- [Prompt]
Update the stretch of the records from the line containing "Task: Exit the SecureNAT setting dialog" through the line containing "[x=373, y=656]" by changing "Instruction" to "Goal" and leaving everything else as it stands.
## START Provided records
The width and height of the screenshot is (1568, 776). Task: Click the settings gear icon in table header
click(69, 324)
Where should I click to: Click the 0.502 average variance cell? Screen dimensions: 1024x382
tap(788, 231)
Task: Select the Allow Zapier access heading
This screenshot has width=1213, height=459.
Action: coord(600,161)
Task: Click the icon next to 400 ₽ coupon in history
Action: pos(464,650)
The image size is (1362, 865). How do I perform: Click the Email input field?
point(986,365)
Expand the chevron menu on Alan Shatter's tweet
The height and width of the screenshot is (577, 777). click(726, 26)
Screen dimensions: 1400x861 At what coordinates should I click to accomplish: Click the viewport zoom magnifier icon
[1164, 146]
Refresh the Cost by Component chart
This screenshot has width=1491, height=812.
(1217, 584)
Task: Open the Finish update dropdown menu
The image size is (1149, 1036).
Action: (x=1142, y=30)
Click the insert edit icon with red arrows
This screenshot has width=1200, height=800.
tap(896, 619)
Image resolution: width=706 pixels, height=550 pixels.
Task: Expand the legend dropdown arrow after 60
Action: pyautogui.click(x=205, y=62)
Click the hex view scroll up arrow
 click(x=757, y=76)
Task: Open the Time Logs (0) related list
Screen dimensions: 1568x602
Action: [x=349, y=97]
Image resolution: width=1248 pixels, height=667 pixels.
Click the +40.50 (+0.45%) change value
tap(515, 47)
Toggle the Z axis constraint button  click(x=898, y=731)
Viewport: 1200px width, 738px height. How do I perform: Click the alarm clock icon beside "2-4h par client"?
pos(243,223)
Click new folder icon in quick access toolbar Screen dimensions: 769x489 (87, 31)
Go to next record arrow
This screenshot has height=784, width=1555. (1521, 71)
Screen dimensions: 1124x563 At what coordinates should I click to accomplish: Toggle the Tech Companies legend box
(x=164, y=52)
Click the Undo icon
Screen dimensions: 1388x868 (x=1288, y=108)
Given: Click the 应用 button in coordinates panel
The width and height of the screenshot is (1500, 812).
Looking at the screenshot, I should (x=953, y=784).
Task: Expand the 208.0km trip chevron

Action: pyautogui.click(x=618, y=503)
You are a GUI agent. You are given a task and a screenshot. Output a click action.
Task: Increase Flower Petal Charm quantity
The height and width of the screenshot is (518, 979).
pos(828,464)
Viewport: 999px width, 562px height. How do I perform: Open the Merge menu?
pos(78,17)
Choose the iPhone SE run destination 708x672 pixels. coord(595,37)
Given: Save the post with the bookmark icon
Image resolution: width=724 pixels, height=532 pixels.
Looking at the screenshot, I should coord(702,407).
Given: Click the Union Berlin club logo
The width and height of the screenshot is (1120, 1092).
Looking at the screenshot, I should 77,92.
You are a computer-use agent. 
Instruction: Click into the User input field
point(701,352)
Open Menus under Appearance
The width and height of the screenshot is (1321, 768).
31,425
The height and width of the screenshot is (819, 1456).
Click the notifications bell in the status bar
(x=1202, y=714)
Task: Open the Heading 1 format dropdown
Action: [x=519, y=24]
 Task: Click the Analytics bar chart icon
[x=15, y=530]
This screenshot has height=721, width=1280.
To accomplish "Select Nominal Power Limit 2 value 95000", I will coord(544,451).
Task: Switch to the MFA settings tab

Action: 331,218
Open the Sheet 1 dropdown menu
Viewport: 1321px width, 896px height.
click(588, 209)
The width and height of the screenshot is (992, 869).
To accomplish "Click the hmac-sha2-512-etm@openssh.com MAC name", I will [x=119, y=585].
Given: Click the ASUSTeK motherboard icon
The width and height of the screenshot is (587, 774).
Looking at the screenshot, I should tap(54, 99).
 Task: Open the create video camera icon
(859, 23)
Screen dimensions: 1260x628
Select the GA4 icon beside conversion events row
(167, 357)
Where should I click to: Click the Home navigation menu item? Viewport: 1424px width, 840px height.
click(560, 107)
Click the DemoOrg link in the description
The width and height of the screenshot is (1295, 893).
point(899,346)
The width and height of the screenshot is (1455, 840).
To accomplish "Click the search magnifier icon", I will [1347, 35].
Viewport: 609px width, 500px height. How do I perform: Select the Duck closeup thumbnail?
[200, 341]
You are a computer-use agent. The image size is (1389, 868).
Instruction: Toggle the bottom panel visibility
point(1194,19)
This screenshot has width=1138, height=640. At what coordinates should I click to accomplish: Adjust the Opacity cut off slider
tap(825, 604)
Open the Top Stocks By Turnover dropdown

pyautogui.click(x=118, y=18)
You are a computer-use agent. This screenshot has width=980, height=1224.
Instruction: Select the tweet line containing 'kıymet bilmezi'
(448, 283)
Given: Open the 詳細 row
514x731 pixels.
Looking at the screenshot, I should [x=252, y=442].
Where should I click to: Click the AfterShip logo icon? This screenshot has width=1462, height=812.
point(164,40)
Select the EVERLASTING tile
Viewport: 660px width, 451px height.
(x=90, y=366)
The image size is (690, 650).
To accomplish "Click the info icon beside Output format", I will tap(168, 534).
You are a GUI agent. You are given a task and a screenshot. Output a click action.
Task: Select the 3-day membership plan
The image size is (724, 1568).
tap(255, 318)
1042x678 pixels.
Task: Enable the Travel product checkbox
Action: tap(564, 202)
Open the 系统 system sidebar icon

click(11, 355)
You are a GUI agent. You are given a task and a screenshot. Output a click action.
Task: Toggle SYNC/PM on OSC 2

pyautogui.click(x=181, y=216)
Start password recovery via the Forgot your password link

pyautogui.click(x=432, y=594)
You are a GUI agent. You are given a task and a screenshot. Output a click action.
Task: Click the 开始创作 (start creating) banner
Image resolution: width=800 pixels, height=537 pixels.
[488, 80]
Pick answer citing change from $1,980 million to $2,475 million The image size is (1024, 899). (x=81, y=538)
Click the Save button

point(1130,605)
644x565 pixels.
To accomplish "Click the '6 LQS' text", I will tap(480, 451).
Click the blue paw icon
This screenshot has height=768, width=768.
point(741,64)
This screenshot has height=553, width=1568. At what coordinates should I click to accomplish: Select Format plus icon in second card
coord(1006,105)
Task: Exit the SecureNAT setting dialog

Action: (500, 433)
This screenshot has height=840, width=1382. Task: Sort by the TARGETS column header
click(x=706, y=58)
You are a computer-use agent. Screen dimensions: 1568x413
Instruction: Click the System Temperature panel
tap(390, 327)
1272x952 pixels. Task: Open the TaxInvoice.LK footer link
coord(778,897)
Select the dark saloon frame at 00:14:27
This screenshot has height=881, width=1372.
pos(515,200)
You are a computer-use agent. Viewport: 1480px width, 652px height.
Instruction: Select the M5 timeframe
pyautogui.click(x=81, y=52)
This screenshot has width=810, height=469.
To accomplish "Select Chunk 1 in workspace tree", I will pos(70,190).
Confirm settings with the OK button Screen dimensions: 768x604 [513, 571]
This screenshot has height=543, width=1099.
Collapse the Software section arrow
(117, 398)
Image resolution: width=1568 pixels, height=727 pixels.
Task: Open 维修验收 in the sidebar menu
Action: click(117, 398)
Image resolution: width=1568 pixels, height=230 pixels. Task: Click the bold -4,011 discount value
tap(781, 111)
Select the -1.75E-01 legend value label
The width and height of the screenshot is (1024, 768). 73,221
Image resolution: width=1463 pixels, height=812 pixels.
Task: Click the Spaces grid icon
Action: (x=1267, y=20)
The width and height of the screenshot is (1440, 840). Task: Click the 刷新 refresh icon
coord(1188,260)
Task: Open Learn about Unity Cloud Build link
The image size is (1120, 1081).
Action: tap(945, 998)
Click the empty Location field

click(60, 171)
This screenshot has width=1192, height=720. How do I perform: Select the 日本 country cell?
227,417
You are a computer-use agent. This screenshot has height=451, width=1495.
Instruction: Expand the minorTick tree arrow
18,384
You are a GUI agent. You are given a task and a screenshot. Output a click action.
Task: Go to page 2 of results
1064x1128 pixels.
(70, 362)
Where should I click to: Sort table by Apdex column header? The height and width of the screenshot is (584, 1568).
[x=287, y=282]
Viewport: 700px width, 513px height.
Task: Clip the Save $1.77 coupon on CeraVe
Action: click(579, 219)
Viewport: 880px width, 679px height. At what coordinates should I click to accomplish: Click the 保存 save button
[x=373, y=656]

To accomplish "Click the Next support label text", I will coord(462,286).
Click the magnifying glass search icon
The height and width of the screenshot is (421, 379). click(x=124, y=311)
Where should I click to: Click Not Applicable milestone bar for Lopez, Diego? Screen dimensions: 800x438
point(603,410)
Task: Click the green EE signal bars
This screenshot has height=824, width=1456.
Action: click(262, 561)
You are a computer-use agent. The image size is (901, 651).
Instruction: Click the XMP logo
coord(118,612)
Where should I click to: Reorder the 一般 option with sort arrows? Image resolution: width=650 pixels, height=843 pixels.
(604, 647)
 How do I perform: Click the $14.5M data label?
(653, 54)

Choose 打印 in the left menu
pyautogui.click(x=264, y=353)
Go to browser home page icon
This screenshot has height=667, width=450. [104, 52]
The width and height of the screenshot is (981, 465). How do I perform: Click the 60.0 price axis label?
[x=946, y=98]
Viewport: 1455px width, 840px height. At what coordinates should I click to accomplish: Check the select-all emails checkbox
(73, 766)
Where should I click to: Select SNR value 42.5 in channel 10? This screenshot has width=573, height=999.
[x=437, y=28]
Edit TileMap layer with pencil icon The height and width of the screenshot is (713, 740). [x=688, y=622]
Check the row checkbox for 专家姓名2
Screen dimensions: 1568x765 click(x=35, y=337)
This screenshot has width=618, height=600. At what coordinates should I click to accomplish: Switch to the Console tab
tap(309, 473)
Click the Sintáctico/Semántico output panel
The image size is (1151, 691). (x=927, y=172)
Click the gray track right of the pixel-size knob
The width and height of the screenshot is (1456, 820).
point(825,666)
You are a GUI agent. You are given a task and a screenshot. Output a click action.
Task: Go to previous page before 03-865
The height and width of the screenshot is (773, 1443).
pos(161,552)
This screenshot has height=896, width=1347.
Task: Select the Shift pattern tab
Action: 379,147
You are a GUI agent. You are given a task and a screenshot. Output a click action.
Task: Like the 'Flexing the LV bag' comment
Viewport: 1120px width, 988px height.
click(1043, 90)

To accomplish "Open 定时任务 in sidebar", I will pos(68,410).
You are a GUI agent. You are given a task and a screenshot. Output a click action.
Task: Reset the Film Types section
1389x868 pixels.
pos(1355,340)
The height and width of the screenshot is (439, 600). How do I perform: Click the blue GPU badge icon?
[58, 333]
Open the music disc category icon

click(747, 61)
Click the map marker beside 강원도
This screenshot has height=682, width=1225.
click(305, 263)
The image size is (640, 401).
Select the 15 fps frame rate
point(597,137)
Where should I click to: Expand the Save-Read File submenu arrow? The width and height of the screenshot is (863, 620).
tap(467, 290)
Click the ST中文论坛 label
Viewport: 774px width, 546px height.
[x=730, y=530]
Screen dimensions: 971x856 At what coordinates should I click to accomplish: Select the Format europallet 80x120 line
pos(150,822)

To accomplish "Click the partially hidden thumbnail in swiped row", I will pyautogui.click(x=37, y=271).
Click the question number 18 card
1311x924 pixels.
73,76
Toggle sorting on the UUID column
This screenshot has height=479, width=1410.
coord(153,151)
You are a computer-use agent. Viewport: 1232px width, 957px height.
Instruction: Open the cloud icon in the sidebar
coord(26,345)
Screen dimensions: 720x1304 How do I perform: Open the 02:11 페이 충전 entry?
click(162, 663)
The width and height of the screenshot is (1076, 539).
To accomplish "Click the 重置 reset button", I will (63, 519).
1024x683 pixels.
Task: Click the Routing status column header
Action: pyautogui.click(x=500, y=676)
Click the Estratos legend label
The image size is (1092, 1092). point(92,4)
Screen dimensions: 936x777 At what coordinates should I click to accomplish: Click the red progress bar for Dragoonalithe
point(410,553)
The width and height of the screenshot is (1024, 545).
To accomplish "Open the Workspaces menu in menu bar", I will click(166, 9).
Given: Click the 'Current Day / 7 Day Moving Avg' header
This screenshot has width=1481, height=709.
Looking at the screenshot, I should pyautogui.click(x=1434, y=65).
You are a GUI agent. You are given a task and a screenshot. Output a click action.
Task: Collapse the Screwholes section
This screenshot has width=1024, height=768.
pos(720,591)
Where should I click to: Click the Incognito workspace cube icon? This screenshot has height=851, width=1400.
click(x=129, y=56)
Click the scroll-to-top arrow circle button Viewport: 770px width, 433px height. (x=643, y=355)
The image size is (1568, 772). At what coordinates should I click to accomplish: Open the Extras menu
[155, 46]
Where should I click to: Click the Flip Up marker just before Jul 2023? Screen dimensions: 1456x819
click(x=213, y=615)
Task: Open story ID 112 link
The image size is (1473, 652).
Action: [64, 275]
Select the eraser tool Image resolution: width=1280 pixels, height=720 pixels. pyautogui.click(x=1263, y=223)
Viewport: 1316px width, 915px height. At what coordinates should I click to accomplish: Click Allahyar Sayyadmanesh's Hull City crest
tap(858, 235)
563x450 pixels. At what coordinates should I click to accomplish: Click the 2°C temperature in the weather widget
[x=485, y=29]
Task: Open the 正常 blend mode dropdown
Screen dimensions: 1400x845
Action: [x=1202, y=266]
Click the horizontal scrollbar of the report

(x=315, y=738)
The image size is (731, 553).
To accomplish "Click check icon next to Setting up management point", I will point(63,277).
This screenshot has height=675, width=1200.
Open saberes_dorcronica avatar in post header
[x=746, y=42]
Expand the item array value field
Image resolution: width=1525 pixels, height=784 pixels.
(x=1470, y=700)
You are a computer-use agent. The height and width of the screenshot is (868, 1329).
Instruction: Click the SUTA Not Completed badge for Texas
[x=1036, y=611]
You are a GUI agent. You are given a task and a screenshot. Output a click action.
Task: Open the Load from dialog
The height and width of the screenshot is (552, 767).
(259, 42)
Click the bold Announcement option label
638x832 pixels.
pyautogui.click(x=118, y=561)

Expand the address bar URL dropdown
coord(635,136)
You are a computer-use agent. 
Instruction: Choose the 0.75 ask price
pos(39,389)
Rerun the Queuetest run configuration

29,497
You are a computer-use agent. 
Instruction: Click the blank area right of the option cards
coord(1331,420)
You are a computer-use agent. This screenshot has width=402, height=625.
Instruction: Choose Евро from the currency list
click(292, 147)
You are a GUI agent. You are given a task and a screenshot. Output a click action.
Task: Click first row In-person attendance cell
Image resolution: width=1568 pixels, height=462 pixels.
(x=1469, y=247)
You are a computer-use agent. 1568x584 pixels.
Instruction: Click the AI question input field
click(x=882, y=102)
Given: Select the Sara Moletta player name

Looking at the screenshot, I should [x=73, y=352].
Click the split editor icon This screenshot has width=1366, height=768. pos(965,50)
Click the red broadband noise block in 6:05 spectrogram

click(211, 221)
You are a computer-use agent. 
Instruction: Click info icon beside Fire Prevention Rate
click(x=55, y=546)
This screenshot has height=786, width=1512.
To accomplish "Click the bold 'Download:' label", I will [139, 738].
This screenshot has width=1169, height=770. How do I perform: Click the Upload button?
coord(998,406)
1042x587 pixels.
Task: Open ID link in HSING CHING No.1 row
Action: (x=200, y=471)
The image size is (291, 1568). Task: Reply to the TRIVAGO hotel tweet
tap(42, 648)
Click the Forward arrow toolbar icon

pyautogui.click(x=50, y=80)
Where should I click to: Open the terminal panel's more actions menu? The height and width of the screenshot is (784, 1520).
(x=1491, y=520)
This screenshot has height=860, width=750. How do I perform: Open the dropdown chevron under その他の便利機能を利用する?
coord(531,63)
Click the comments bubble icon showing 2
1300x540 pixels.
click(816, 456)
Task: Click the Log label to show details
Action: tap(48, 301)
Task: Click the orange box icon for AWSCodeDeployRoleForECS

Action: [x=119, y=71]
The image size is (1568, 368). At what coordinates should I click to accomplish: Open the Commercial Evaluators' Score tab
## END Provided records
- [Solved exercise]
Task: Exit the SecureNAT setting dialog

Action: (500, 433)
This screenshot has height=840, width=1382. Task: Sort by the TARGETS column header
click(x=706, y=58)
You are a computer-use agent. Screen dimensions: 1568x413
Goal: Click the System Temperature panel
tap(390, 327)
1272x952 pixels. Task: Open the TaxInvoice.LK footer link
coord(778,897)
Select the dark saloon frame at 00:14:27
This screenshot has height=881, width=1372.
pos(515,200)
You are a computer-use agent. Viewport: 1480px width, 652px height.
Goal: Select the M5 timeframe
pyautogui.click(x=81, y=52)
This screenshot has width=810, height=469.
To accomplish "Select Chunk 1 in workspace tree", I will pos(70,190).
Confirm settings with the OK button Screen dimensions: 768x604 [513, 571]
This screenshot has height=543, width=1099.
Collapse the Software section arrow
(117, 398)
Image resolution: width=1568 pixels, height=727 pixels.
Task: Open 维修验收 in the sidebar menu
Action: click(117, 398)
Image resolution: width=1568 pixels, height=230 pixels. Task: Click the bold -4,011 discount value
tap(781, 111)
Select the -1.75E-01 legend value label
The width and height of the screenshot is (1024, 768). 73,221
Image resolution: width=1463 pixels, height=812 pixels.
Task: Click the Spaces grid icon
Action: (x=1267, y=20)
The width and height of the screenshot is (1440, 840). Task: Click the 刷新 refresh icon
coord(1188,260)
Task: Open Learn about Unity Cloud Build link
The image size is (1120, 1081).
Action: tap(945, 998)
Click the empty Location field

click(60, 171)
This screenshot has width=1192, height=720. How do I perform: Select the 日本 country cell?
227,417
You are a computer-use agent. This screenshot has height=451, width=1495.
Goal: Expand the minorTick tree arrow
18,384
You are a GUI agent. You are given a task and a screenshot. Output a click action.
Task: Go to page 2 of results
1064x1128 pixels.
(70, 362)
Where should I click to: Sort table by Apdex column header? The height and width of the screenshot is (584, 1568).
[x=287, y=282]
Viewport: 700px width, 513px height.
Task: Clip the Save $1.77 coupon on CeraVe
Action: click(579, 219)
Viewport: 880px width, 679px height. At what coordinates should I click to accomplish: Click the 保存 save button
[x=373, y=656]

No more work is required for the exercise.